Every HC-5 selection is valid only for a single calendar year. If your situation stays the same going into the next year, you still need to complete a new form for that year — the DLIR publishes a fresh version annually with the updated calendar year printed on it.1Hawaii Department of Labor and Industrial Relations. Form HC-5 Employee Notification to Employer for Calendar Year 2026 Don’t use a prior year’s form; employers and the DLIR expect the version that matches the current year.
If something changes in the middle of the year — you lose your independent plan, your spouse’s coverage drops you, or you leave a second job — don’t wait until December. Submit a new HC-5 right away with item 5 checked and your requested coverage effective date filled in.7State of Hawaii Department of Labor and Industrial Relations. Form HC-5 Employee Notification to Employer Your employer is then required to enroll you in their health plan. Sitting on a lapsed waiver without notifying your employer can leave you uninsured with no one to blame but yourself.
One reason some employees consider waiving employer coverage is cost — but the law sharply limits what your employer can charge you. Under HRS 393-13, an employer must pay at least half the premium for required coverage.

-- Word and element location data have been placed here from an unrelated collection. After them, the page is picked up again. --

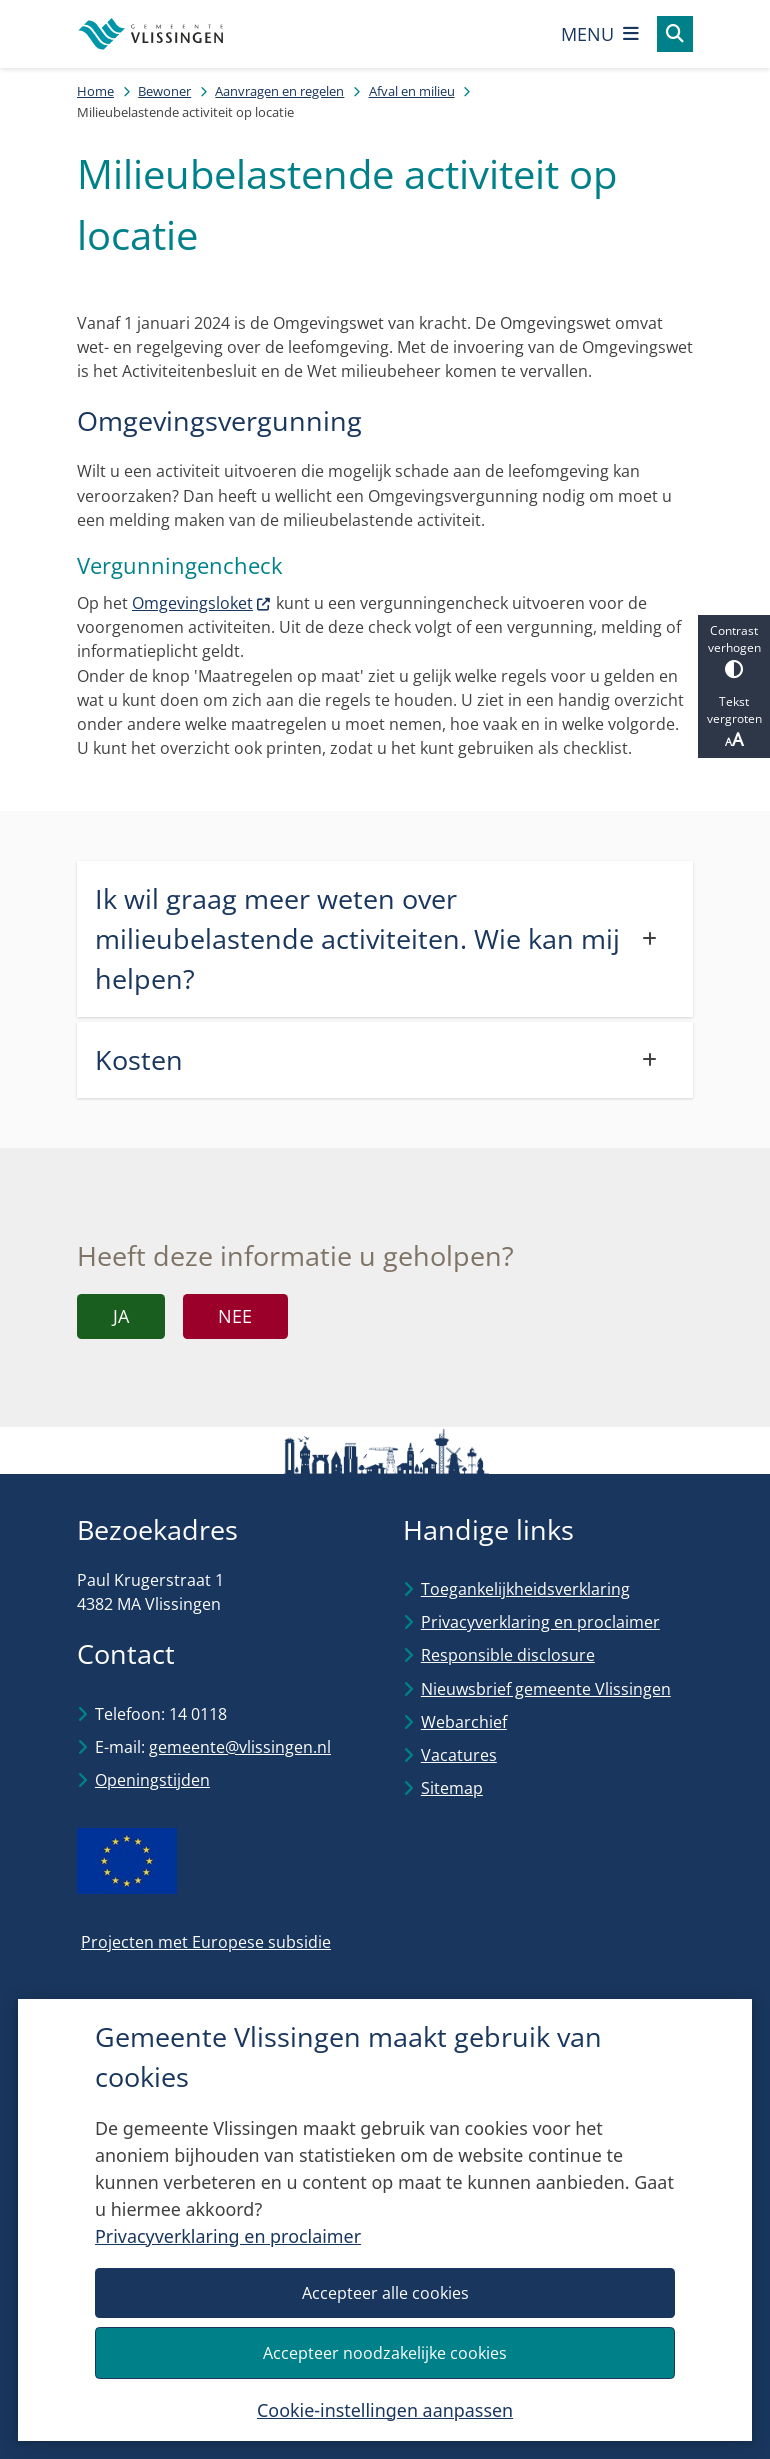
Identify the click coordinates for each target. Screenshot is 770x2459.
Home (95, 91)
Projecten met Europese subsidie (206, 1942)
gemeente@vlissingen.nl (240, 1747)
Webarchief (464, 1722)
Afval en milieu (412, 91)
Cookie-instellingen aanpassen (385, 2409)
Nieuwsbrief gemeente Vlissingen (546, 1689)
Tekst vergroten (734, 722)
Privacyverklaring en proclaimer (228, 2236)
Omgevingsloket (202, 603)
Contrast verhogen (734, 650)
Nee (235, 1316)
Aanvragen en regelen (279, 91)
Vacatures (459, 1755)
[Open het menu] (600, 34)
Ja (121, 1316)
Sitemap (452, 1788)
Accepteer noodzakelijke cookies (385, 2352)
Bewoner (164, 91)
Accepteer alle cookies (384, 2292)
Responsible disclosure (508, 1655)
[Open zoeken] (675, 34)
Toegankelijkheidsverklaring (525, 1589)
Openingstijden (152, 1780)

Your share can never exceed 1.5 percent of your gross wages, regardless of the actual premium amount. If half the premium would be more than 1.5 percent of your wages, the employer picks up the extra.8Justia Law. Hawaii Revised Statutes 393-13 – Liability for Payment of Premium
Before waiving your employer’s plan via item 4, compare the cost of your independent plan against that 1.5 percent cap. The employer plan is often the cheaper option, and once you file a waiver it locks in for the full calendar year.
If you’re waiving employer coverage because you have your own plan, be aware that all employer health plans in Hawaii must be approved by the DLIR. Plans fall into two categories: 7(a) plans must offer benefits at least as good as the “prevalent plan” (the plan with the most subscribers statewide), while 7(b) plans cover basic hospital, surgical, and medical care but may have higher deductibles or more limited benefits.2State of Hawaii Department of Labor and Industrial Relations. About Prepaid Health Care The form doesn’t require your independent plan to meet these same DLIR-approval standards, but the DLIR does review the plan copy your employer submits with the HC-5 waiver. Choosing a bare-bones plan just to file a waiver could leave you with gaps the employer plan would have covered.

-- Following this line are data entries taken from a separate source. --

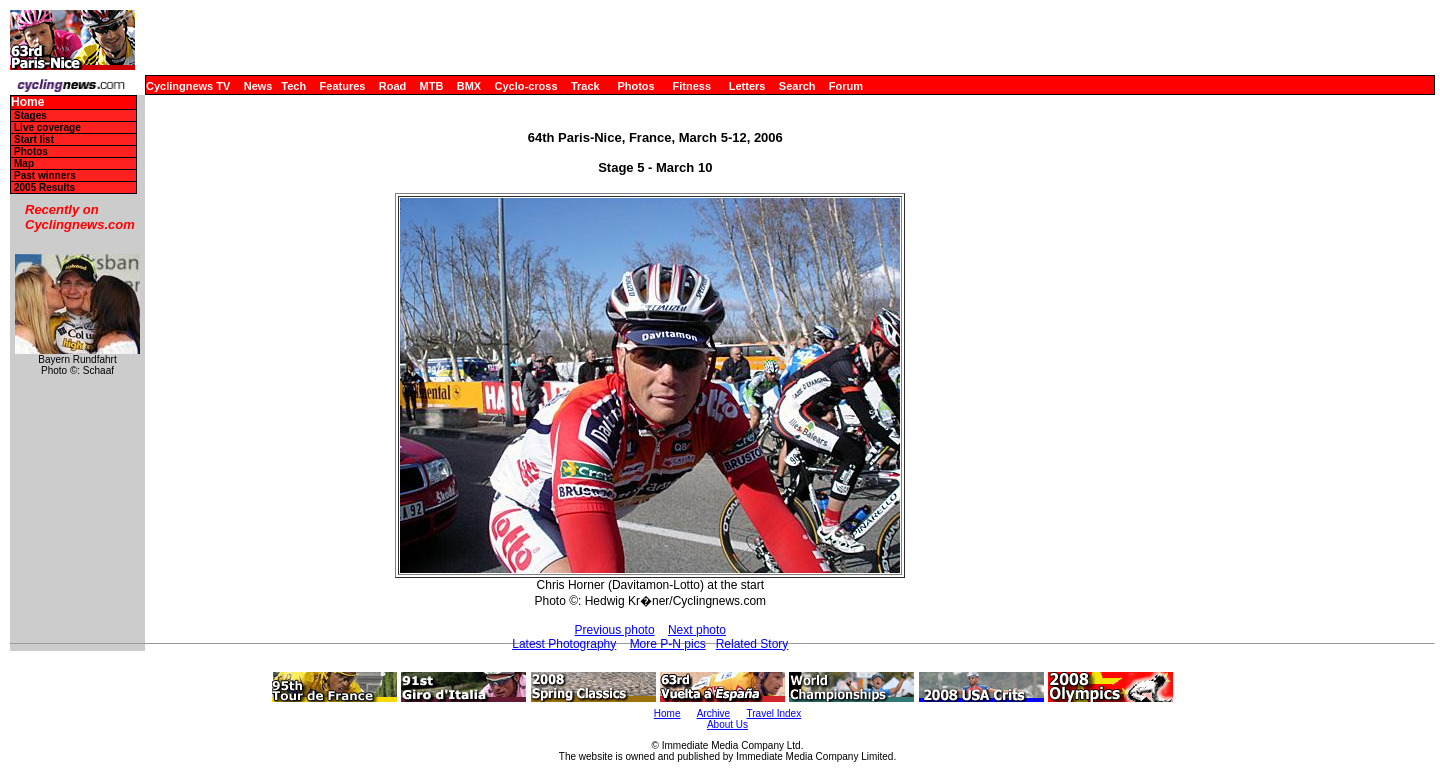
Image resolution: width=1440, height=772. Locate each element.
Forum (846, 86)
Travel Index (774, 713)
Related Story (752, 644)
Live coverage (47, 127)
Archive (713, 713)
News (258, 86)
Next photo (697, 630)
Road (393, 86)
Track (585, 86)
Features (343, 86)
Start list (34, 139)
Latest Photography (564, 644)
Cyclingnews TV (188, 86)
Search (797, 86)
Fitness (691, 86)
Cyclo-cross (526, 86)
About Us (727, 724)
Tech (293, 86)
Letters (747, 86)
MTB (432, 86)
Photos (635, 86)
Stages (30, 115)
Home (27, 102)
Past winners (45, 175)
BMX (469, 86)
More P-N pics (668, 644)
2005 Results (44, 187)
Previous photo (615, 630)
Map (24, 163)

The consequences for not following the Prepaid Health Care Act fall primarily on employers, not employees — but employees feel the effects. An employer that fails to provide required coverage faces a penalty of $25 per day or $1 per employee per day, whichever is greater, for every day the violation continues.9Justia Law. Hawaii Revised Statutes 393-33 – Penalties; Injunction A willful violation of any other provision of the act carries a fine of up to $200 per violation.
For employees, the practical risk of not filing an HC-5 when required is that your employer has no documentation to support a coverage exemption. If the DLIR audits your employer and finds no HC-5 on file, the employer may be forced to retroactively enroll you and deduct premiums from your paycheck. Filing the form on time protects both sides.